Saved data entries
■ ■ ■ ■

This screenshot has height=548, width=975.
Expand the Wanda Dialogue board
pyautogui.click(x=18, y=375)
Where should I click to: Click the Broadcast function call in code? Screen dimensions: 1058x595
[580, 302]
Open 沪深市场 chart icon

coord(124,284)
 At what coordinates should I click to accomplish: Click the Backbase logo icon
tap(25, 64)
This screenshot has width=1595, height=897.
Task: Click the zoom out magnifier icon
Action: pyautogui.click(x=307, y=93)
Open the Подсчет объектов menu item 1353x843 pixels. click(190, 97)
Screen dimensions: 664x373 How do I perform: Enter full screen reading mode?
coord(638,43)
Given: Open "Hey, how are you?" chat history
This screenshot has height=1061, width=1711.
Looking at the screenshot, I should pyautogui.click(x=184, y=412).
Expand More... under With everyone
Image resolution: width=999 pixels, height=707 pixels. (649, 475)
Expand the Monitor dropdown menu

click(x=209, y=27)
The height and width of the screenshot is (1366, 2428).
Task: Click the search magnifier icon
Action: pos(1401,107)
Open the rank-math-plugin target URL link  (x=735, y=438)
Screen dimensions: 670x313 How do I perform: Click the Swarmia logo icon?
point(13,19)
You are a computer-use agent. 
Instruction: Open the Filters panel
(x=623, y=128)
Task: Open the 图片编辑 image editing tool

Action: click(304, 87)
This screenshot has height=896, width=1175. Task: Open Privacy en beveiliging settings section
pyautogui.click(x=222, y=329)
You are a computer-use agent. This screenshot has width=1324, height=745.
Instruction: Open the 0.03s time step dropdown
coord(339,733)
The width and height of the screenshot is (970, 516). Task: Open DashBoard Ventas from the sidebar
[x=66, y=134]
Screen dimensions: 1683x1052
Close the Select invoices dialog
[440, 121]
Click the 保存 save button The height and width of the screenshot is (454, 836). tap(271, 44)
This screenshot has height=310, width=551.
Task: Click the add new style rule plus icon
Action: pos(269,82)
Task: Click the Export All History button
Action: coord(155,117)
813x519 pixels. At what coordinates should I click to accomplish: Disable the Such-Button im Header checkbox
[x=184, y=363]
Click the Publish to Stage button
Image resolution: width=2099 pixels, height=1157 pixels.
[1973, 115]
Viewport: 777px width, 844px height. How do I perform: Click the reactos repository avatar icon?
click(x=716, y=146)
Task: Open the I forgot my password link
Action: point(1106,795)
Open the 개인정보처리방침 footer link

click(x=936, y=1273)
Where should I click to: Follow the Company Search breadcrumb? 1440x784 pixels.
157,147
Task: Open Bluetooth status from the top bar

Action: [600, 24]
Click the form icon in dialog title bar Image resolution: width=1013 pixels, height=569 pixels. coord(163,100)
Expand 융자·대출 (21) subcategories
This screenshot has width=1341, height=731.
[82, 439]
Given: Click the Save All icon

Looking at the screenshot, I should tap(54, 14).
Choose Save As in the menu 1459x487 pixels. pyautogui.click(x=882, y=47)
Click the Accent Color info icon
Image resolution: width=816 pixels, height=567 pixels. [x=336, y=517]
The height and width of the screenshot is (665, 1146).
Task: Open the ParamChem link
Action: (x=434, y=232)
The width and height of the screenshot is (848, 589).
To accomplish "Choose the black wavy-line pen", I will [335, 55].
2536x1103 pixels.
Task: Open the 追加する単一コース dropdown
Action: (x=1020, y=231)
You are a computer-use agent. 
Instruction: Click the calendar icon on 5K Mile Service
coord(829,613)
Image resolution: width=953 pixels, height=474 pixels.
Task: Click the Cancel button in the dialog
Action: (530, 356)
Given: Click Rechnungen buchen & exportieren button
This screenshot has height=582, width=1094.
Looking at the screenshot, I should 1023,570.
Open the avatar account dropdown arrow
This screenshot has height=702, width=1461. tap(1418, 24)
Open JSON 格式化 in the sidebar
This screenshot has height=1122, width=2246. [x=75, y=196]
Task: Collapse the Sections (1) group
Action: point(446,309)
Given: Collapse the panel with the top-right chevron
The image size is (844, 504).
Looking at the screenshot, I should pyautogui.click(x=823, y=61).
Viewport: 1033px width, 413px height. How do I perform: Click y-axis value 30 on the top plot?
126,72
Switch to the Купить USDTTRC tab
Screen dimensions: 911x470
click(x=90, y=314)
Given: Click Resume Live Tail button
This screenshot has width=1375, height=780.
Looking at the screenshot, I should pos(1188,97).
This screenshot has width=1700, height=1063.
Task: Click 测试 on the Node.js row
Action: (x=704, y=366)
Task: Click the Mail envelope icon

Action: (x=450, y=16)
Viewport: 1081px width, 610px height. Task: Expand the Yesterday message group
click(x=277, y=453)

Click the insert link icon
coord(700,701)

■ ■ ■ ■

● **TASK INSTRUCTIONS**: Reproduce the data in full, exactly as presented.

● **WRITTEN SOLUTION**:
This screenshot has height=548, width=975.
Expand the Wanda Dialogue board
pyautogui.click(x=18, y=375)
Where should I click to: Click the Broadcast function call in code? Screen dimensions: 1058x595
[580, 302]
Open 沪深市场 chart icon

coord(124,284)
 At what coordinates should I click to accomplish: Click the Backbase logo icon
tap(25, 64)
This screenshot has width=1595, height=897.
Task: Click the zoom out magnifier icon
Action: pyautogui.click(x=307, y=93)
Open the Подсчет объектов menu item 1353x843 pixels. click(190, 97)
Screen dimensions: 664x373 How do I perform: Enter full screen reading mode?
coord(638,43)
Given: Open "Hey, how are you?" chat history
This screenshot has height=1061, width=1711.
Looking at the screenshot, I should pyautogui.click(x=184, y=412).
Expand More... under With everyone
Image resolution: width=999 pixels, height=707 pixels. (649, 475)
Expand the Monitor dropdown menu

click(x=209, y=27)
The height and width of the screenshot is (1366, 2428).
Task: Click the search magnifier icon
Action: pos(1401,107)
Open the rank-math-plugin target URL link  (x=735, y=438)
Screen dimensions: 670x313 How do I perform: Click the Swarmia logo icon?
point(13,19)
You are a computer-use agent. 
Instruction: Open the Filters panel
(x=623, y=128)
Task: Open the 图片编辑 image editing tool

Action: click(304, 87)
This screenshot has height=896, width=1175. Task: Open Privacy en beveiliging settings section
pyautogui.click(x=222, y=329)
You are a computer-use agent. This screenshot has width=1324, height=745.
Instruction: Open the 0.03s time step dropdown
coord(339,733)
The width and height of the screenshot is (970, 516). Task: Open DashBoard Ventas from the sidebar
[x=66, y=134]
Screen dimensions: 1683x1052
Close the Select invoices dialog
[440, 121]
Click the 保存 save button The height and width of the screenshot is (454, 836). tap(271, 44)
This screenshot has height=310, width=551.
Task: Click the add new style rule plus icon
Action: pos(269,82)
Task: Click the Export All History button
Action: coord(155,117)
813x519 pixels. At what coordinates should I click to accomplish: Disable the Such-Button im Header checkbox
[x=184, y=363]
Click the Publish to Stage button
Image resolution: width=2099 pixels, height=1157 pixels.
[1973, 115]
Viewport: 777px width, 844px height. How do I perform: Click the reactos repository avatar icon?
click(x=716, y=146)
Task: Open the I forgot my password link
Action: point(1106,795)
Open the 개인정보처리방침 footer link

click(x=936, y=1273)
Where should I click to: Follow the Company Search breadcrumb? 1440x784 pixels.
157,147
Task: Open Bluetooth status from the top bar

Action: [600, 24]
Click the form icon in dialog title bar Image resolution: width=1013 pixels, height=569 pixels. coord(163,100)
Expand 융자·대출 (21) subcategories
This screenshot has width=1341, height=731.
[82, 439]
Given: Click the Save All icon

Looking at the screenshot, I should tap(54, 14).
Choose Save As in the menu 1459x487 pixels. pyautogui.click(x=882, y=47)
Click the Accent Color info icon
Image resolution: width=816 pixels, height=567 pixels. [x=336, y=517]
The height and width of the screenshot is (665, 1146).
Task: Open the ParamChem link
Action: (x=434, y=232)
The width and height of the screenshot is (848, 589).
To accomplish "Choose the black wavy-line pen", I will [335, 55].
2536x1103 pixels.
Task: Open the 追加する単一コース dropdown
Action: (x=1020, y=231)
You are a computer-use agent. 
Instruction: Click the calendar icon on 5K Mile Service
coord(829,613)
Image resolution: width=953 pixels, height=474 pixels.
Task: Click the Cancel button in the dialog
Action: (530, 356)
Given: Click Rechnungen buchen & exportieren button
This screenshot has height=582, width=1094.
Looking at the screenshot, I should 1023,570.
Open the avatar account dropdown arrow
This screenshot has height=702, width=1461. tap(1418, 24)
Open JSON 格式化 in the sidebar
This screenshot has height=1122, width=2246. [x=75, y=196]
Task: Collapse the Sections (1) group
Action: point(446,309)
Given: Collapse the panel with the top-right chevron
The image size is (844, 504).
Looking at the screenshot, I should pyautogui.click(x=823, y=61).
Viewport: 1033px width, 413px height. How do I perform: Click y-axis value 30 on the top plot?
126,72
Switch to the Купить USDTTRC tab
Screen dimensions: 911x470
click(x=90, y=314)
Given: Click Resume Live Tail button
This screenshot has width=1375, height=780.
Looking at the screenshot, I should pos(1188,97).
This screenshot has width=1700, height=1063.
Task: Click 测试 on the Node.js row
Action: (x=704, y=366)
Task: Click the Mail envelope icon

Action: (x=450, y=16)
Viewport: 1081px width, 610px height. Task: Expand the Yesterday message group
click(x=277, y=453)

Click the insert link icon
coord(700,701)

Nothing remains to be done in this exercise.